The number of crypto jacking incidents rose by an astronomical 8,500 per cent in the final quarter of 2017, Symantec has revealed.
Hacking computers to surreptitiously siphon off processing power to mine for cryptocurrencies is on the rise according to Symantec.
Symantec’s security response team said:
“The barrier to entry for coin mining is pretty low – potentially only requiring a couple of lines of code to operate – and coin mining can allow criminals to fly under the radar in a way that is not possible with other types of cybercrime.
“Victims may not even realilse a coin miner is slurping their computer’s power as the only impact may be a slowdown of their device that they could easily attribute to something else.”
Out of all the hack attacks the company blocked last December alone, 24% were aimed at hijacking CPU power to mine the digital currencies such as Bitcoin and Monero.
Yaroslava Ryabova from Kaspersky Lab reports that cybercriminals have already raked in an amount higher than $7 million through coin mining script injections in just the last six months.
And as if that’s not enough, Ellon Musk’s Tesla company was also forced to address the issue as their Amazon cloud account was used by hackers for crypto mining.
How to Prevent Cryptojacking
Here are some actionable items to help you and your organization avoid Cryptojacking attacks:
- The most straightforward method to prevent coin mining is through installing browser extensions that block cryptojacking, such as No Coin.
- Don’t fall for phishing – While this won’t prevent the script-injection attacks that oftentimes infect computers and mobile devices with cryptomining scripts, it will help to prevent attacks that leave code on your system via social engineering.
- Keep web filtering tools updated – Make sure to maintain the most up-to-date versions of your web filtering tool possible. If you do happen to run across a page that is injecting cryptomining scripts, make sure that you report it immediately, and if you’re at a company or organization, make sure your co-workers are blocked from accessing it, too.
- Maintain your browser extensions – Sometimes attackers are able to use malicious browser extensions, or else they poison legitimate ones, in order to infect you. Stay on top of your extensions, look for any that seem to appear from out of nowhere and always check for updates.
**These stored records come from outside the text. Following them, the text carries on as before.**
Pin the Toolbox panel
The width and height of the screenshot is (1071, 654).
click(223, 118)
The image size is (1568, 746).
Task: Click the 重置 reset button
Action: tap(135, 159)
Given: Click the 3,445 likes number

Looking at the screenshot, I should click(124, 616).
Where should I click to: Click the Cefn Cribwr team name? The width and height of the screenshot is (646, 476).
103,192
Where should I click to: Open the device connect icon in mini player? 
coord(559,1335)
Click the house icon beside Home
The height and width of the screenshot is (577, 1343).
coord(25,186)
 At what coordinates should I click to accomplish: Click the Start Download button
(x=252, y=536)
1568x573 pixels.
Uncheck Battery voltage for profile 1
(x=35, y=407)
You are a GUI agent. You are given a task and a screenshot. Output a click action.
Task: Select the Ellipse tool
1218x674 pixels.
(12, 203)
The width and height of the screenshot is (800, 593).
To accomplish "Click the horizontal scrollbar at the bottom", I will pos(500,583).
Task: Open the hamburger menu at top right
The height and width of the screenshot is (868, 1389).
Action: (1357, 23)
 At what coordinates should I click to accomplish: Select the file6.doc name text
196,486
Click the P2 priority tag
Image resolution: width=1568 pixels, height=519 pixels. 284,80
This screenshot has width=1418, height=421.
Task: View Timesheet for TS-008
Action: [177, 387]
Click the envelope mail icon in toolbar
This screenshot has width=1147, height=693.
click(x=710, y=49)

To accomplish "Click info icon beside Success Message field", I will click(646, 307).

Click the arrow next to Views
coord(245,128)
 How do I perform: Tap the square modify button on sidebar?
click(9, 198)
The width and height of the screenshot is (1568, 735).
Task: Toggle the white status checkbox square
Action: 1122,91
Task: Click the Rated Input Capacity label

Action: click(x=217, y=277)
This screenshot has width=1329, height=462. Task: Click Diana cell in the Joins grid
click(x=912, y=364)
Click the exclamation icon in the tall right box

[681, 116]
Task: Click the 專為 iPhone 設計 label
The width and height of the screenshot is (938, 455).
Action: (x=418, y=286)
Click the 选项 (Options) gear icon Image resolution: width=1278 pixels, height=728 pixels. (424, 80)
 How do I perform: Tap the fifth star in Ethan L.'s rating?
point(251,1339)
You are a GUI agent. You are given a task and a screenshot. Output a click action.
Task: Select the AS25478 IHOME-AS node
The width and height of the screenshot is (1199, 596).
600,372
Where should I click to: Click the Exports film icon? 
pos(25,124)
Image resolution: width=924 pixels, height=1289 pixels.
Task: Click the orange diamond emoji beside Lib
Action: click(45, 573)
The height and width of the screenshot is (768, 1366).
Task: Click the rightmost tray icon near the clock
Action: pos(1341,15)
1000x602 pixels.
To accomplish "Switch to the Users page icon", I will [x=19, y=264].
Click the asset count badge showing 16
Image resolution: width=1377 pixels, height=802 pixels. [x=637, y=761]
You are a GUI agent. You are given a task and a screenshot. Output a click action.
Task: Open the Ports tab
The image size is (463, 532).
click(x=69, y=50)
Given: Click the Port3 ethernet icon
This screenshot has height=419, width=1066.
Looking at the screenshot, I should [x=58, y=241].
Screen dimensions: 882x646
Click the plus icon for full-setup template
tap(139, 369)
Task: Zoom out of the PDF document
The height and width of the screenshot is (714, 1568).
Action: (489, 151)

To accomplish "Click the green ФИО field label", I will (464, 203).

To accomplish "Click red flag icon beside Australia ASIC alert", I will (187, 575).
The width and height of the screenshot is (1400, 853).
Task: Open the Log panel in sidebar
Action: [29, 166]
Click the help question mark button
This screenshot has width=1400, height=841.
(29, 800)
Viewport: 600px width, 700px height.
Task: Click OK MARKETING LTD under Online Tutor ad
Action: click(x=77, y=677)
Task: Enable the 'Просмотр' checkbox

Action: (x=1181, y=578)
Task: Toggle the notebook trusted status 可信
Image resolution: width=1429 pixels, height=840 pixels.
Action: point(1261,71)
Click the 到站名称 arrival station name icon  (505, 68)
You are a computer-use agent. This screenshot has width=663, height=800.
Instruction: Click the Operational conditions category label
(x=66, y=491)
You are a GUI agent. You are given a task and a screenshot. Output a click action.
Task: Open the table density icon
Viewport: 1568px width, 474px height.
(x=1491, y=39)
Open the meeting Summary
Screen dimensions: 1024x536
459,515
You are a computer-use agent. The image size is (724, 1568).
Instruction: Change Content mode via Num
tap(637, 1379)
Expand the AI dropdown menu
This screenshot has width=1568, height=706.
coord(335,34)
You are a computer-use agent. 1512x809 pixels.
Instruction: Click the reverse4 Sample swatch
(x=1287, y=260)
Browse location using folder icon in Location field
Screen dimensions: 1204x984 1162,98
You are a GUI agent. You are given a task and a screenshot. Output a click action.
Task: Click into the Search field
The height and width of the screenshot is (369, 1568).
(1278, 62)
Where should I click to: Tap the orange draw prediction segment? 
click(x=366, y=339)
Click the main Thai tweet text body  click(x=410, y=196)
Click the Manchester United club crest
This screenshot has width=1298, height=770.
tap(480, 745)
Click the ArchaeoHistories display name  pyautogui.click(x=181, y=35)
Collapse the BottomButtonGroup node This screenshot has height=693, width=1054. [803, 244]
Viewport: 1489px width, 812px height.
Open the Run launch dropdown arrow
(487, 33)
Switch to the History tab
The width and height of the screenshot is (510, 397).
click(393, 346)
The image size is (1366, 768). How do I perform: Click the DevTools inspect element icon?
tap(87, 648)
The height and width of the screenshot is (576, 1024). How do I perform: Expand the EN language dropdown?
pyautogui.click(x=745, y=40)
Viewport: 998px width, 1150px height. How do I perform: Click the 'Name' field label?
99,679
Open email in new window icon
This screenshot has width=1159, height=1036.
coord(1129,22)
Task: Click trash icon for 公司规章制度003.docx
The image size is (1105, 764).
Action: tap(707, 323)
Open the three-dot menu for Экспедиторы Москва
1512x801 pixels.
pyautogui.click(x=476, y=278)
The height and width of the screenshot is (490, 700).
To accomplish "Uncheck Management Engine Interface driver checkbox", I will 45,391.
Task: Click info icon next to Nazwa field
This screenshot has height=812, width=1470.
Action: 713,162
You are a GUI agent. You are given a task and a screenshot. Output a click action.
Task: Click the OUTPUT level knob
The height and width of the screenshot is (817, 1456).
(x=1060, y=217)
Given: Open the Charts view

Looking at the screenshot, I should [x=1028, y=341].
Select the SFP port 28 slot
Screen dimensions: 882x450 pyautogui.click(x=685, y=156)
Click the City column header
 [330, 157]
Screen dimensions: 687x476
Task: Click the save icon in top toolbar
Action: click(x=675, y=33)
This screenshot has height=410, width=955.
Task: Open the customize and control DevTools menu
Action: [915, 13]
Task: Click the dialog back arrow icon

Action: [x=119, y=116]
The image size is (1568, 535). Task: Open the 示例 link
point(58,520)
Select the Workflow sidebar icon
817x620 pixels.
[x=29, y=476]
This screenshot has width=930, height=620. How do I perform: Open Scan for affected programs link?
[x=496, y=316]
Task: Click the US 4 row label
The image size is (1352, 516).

What to do if you’ve been cryptojacked
Fortunately, fixing your cryptojacked machine is straightforward. For in-browser cryptomining scripts it’s as easy as closing the tab the script is running in. You may also want to block the malicious or compromised site that launched the script in the first place.
Additionally, you will probably want to purge your browser extensions and then re-install the latest versions of the ones you want to keep.